Question

\- The graph of $$x=y^{2}$$ is a parabola, but the equation does not define a function. Explain.

Answer

**step1** Understanding what a function means

In mathematics, when we talk about a "function", it means that for every single input number you choose, there is only one specific output number that can come out. Think of it like a special machine: you put one specific item in, and you always get only one specific item out.

**step2** Analyzing the equation $$x=y^{2}$$

The equation given is $$x=y^{2}$$. This equation tells us that the value of $$x$$ is found by multiplying the value of $$y$$ by itself (squaring $$y$$).

**step3** Testing with example numbers

Let's try putting in some numbers for $$x$$ and see what $$y$$ values we get.
If we let $$x = 4$$, the equation becomes $$4 = y^{2}$$.
Now we need to find what number, when multiplied by itself, gives us 4.
We know that $$2 \times 2 = 4$$. So, $$y$$ can be 2.
We also know that $$(-2) \times (-2) = 4$$. So, $$y$$ can also be -2.
In this case, for one input value of $$x$$ (which is 4), we found two different output values for $$y$$ (which are 2 and -2).
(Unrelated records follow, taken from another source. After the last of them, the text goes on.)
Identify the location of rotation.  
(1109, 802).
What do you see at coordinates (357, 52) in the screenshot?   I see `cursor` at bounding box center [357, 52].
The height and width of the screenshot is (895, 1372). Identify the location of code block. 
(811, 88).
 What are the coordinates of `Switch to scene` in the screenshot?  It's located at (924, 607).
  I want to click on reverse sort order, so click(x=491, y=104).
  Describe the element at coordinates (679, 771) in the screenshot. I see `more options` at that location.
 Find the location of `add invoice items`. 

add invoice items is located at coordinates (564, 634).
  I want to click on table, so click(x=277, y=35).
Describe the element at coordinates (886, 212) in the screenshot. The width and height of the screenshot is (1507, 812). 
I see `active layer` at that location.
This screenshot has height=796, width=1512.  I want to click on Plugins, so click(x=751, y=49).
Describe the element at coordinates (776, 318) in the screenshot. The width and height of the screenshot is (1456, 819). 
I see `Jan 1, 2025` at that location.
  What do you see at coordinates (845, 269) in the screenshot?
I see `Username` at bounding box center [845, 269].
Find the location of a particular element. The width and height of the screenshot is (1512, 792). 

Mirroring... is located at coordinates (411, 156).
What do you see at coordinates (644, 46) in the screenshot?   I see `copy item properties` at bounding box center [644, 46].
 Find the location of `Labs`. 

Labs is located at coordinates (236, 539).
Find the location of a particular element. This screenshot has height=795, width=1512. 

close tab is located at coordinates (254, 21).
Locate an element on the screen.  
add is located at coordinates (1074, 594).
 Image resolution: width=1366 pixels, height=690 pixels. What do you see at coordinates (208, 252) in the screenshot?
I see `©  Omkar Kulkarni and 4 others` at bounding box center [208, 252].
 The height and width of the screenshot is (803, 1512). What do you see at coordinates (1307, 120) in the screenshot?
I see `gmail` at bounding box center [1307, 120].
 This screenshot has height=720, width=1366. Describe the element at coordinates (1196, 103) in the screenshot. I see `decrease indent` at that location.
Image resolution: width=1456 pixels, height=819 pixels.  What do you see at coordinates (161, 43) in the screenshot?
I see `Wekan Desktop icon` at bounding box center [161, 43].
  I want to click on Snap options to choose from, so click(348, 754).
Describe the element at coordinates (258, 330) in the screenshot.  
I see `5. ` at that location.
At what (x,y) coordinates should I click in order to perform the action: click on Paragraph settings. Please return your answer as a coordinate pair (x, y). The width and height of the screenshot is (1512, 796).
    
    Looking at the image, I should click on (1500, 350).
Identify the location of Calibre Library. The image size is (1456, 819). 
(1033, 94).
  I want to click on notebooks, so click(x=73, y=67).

**step4** Explaining why it does not define a function

Since we found that for a single $$x$$ value (like 4), there can be two different $$y$$ values (2 and -2), this violates our rule for what a function is. A function must have only one output for each input. Because $$x=y^{2}$$ can give more than one $$y$$ output for a single $$x$$ input, it does not define a function, even though its graph forms a parabola shape.